In the context of this trial, the implementation of the intervention and trial procedures involved software programmers who could set up separate study arms and modify the content of the text messages based on the phase of the pandemic and the latest COVID-19 guidance. Outside of this trial setting and when certain study design elements (eg, separate study arms) are not necessarily required, school systems could use preexisting TM systems and ideally modify the text messages based on current public health guidance. The intervention could also be implemented using TM systems available on the market, via the platform used in the current trial, which is open source, and could be modified if other systems were available. For instance, other strategies to apply interventions similar to SCALE-UP Counts in a public health context for other health-relevant events (eg, outbreak reporting, public health notifications, and guidance about immunizations) could use different forms of communication, such as email, social media, and surveys, that included embedded links for additional information.

Strengths and Limitations

Strengths of this study included its use of an intervention modality (ie, TM) that is widely available, including among underserved communities. For instance, 95.0% of individuals with an annual income of less than US $30,000 and 96.0% with educational attainment of high school or less report having a phone that can text [80]. Half of all schools participating in this study were title 1 schools, and nearly half of the students were eligible for free or reduced lunch. The study findings are therefore relevant to disadvantaged or underserved populations. In addition, SCALE-UP Counts was a population-level intervention with potential for scalability, and the intervention was deployed in a relatively large sample size of schools.
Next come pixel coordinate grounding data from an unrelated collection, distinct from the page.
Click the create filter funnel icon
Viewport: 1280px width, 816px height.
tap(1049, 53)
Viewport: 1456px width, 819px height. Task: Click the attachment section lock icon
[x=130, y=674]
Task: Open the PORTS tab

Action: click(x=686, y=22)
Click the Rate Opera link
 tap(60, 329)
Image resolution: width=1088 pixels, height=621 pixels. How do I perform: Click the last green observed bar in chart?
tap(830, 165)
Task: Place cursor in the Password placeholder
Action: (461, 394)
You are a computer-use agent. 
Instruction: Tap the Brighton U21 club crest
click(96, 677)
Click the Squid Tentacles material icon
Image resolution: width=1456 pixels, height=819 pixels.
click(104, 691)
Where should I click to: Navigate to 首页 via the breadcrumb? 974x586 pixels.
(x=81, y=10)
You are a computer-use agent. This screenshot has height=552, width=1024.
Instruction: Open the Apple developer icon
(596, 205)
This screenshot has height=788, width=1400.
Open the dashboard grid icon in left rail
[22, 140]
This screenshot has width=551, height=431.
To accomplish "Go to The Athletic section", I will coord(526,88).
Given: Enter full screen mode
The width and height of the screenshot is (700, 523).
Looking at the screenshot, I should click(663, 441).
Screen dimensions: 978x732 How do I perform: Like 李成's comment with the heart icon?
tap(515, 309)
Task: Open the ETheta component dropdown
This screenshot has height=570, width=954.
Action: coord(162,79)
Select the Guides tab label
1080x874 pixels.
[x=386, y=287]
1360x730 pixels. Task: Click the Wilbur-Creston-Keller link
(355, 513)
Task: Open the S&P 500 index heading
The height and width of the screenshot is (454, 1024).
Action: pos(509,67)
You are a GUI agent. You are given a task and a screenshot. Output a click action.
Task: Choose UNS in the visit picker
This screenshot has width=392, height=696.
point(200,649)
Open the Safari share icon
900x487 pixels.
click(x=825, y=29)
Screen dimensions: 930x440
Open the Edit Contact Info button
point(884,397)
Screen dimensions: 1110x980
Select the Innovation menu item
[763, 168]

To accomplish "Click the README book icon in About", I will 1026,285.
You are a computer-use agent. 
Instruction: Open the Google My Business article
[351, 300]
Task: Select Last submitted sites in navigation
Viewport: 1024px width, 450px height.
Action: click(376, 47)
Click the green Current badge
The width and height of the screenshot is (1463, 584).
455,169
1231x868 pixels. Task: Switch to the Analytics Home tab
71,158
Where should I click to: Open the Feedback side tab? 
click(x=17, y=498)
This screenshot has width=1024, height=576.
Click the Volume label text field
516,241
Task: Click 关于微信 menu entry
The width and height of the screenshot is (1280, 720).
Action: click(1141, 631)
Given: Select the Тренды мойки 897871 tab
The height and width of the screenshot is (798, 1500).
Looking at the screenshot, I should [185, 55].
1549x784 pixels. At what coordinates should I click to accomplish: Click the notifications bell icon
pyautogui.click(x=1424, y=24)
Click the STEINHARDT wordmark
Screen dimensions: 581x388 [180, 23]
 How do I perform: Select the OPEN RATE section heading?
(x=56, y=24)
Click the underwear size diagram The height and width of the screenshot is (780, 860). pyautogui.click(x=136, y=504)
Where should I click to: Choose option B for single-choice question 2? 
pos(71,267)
Despite the low self-report rate, the low-cost scalability allowed for increasing the sample size to draw conclusions robust to the most conservative missing data assumptions. Finally, this study included outcomes that are highly relevant to the goal of COVID-19 prevention (ie, testing) and to mitigating the impact of COVID-19 on individuals’ lives (ie, avoiding missed school days). While the population-level focus of SCALE-UP Counts was a strength, a limitation to this approach involves the challenges of capturing and maintaining research engagement in a community sample, including through individuals opting out of the study initially or over time and missingness of longitudinal research surveys especially as individuals experienced “testing fatigue” in the middle to later phases of the pandemic. Those who provided data on self-reported outcomes may represent a self-selected sample. For example, most parents who provided outcomes were female, which has implications for the generalizability of the results. Encouragingly, the results of this study appear to be robust to various assumptions regarding missingness, as seen in the sensitivity analyses. To facilitate participation and engagement of individuals who are not fluent in English or Spanish, consent forms and website materials for future studies could use simpler English, include graphics to aid understanding, and be offered in additional languages. Other limitations include the reliance on self-reported data and focus on a single geographic area, which limits its generalizability.

Conclusions

In summary, SCALE-UP Counts worked closely with schools and the Utah public health system to implement and test a scalable health information technology approach that delivered automated text messages to students’ parents around COVID-19 testing and provided access to free at-home test kits. The results indicate that such an approach can help facilitate COVID-19 testing among school communities, including those that provide education and resources to students and their families from racial or ethnic minorities and with low SES. School systems could use similar health information technology approaches to increase ease of access to testing, reduce testing burden, and provide tailored information on health measures in school communities for a variety of illnesses or public health concerns.